*Assignment*: Check every line of the entries below for the word "between", and copy the ones that have it.

*Records from a data collection*:
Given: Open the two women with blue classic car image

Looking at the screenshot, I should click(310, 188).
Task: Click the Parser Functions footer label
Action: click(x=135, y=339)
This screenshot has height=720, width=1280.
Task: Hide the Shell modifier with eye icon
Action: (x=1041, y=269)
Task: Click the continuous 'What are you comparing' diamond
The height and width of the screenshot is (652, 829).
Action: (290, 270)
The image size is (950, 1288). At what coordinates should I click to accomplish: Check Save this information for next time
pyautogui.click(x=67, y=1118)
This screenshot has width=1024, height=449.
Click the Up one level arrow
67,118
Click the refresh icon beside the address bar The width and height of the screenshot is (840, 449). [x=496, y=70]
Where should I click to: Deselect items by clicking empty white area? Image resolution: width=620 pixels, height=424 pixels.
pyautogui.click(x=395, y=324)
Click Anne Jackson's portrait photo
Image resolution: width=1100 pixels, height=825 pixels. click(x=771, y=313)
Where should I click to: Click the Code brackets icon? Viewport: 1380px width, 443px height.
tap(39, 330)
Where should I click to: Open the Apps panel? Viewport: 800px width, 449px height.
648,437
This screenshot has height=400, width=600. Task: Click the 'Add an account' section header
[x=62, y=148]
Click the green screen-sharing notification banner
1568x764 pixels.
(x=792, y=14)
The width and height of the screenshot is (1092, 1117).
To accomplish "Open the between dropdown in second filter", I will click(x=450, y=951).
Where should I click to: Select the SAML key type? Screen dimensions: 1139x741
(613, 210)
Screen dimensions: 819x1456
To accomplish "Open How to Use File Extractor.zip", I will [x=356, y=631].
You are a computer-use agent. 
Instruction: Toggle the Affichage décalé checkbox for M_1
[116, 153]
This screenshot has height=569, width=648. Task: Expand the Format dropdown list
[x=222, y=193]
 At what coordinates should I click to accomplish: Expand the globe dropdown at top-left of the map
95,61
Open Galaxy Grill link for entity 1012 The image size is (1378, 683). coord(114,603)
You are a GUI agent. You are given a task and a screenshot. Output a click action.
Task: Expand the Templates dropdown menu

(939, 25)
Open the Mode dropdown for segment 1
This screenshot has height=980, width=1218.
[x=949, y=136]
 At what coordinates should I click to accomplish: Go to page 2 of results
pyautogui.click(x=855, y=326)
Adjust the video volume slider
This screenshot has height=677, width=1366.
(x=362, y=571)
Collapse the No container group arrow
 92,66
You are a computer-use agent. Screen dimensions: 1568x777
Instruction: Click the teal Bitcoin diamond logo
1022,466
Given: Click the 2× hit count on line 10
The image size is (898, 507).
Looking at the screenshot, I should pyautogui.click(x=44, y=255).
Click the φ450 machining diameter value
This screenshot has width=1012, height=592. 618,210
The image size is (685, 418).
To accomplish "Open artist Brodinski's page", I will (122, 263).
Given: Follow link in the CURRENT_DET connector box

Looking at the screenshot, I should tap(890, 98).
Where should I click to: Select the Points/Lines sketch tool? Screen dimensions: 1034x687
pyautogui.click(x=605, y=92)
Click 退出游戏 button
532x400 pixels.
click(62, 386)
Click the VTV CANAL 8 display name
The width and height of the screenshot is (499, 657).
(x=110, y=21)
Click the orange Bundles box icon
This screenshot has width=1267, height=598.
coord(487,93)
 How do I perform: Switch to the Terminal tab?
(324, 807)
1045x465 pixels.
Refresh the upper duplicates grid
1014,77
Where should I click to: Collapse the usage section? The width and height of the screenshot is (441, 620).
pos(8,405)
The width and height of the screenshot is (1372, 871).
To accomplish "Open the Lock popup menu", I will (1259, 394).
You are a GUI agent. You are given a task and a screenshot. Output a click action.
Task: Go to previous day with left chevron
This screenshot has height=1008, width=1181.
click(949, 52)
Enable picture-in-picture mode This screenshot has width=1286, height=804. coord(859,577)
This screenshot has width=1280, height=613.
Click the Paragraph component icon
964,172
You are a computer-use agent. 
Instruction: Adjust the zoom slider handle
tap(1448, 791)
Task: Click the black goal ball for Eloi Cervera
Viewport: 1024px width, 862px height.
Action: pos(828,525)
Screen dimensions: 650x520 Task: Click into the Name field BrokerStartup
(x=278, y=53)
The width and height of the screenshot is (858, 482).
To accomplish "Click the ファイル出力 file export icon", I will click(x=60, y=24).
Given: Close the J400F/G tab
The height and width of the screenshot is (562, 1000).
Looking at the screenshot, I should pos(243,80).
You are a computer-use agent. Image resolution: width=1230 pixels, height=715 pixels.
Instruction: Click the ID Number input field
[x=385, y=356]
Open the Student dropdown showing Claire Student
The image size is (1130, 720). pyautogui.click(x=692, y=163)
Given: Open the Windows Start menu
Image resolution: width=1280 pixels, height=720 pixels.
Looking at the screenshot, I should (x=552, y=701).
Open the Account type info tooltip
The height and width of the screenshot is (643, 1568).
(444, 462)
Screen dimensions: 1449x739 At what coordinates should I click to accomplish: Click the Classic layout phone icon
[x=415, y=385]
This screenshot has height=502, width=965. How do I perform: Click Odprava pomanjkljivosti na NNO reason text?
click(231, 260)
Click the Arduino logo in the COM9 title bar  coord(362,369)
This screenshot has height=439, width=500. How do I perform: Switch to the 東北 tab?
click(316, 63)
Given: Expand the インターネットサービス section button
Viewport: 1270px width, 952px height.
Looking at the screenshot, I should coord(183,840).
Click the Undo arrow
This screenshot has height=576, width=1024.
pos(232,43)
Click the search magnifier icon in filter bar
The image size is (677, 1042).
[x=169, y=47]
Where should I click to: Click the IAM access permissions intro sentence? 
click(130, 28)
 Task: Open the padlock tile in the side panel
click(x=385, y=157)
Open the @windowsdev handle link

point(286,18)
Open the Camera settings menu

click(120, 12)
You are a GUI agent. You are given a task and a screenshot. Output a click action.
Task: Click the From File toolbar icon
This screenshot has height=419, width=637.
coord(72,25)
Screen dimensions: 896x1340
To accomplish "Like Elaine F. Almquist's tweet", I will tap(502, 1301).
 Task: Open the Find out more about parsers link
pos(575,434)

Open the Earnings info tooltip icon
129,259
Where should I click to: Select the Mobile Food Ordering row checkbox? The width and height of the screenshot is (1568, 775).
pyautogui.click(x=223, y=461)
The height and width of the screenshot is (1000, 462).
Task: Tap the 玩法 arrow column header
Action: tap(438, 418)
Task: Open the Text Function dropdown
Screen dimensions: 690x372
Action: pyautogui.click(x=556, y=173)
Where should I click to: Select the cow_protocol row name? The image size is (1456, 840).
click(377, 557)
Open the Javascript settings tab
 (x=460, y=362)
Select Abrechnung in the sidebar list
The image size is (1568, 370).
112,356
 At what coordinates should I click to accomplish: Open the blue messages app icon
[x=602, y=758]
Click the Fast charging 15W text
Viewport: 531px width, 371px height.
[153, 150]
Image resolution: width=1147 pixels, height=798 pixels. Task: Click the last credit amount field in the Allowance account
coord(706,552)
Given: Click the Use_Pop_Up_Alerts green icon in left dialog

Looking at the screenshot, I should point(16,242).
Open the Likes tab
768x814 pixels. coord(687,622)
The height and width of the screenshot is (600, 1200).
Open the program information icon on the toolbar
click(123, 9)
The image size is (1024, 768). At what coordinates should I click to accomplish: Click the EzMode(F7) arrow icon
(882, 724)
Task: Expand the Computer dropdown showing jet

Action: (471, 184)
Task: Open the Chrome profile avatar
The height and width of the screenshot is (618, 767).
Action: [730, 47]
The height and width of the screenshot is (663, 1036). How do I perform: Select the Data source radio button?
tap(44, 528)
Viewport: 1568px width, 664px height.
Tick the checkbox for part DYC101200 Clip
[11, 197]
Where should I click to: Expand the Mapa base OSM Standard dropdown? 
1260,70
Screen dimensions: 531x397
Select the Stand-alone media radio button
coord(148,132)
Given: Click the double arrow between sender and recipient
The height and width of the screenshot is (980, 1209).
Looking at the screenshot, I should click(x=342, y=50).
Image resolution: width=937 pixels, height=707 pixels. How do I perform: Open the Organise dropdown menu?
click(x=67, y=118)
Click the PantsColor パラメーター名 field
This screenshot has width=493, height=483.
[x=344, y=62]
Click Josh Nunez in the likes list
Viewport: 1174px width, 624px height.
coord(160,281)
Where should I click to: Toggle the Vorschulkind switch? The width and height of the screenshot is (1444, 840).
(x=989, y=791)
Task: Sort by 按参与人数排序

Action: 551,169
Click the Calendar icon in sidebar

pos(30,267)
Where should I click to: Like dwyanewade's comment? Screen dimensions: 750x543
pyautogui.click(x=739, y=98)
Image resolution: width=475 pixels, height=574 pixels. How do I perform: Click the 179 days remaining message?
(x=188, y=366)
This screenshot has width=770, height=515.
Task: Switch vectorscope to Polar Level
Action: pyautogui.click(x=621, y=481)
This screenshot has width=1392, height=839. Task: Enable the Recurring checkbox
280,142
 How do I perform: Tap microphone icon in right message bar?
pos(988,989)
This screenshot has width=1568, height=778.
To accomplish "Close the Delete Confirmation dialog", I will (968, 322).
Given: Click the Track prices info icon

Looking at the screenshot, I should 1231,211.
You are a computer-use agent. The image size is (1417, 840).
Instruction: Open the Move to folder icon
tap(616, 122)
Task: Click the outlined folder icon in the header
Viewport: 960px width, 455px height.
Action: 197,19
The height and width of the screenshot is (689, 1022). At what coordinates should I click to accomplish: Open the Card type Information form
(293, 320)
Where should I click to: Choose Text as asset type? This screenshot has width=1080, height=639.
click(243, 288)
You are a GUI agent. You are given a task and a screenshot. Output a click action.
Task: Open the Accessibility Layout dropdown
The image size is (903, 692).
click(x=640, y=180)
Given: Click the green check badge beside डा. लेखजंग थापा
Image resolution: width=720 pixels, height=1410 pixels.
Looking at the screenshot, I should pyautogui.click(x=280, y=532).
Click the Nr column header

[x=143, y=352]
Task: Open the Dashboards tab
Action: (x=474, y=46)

*Response box*:
To accomplish "Open the between dropdown in second filter", I will click(x=450, y=951).
Given: Click the double arrow between sender and recipient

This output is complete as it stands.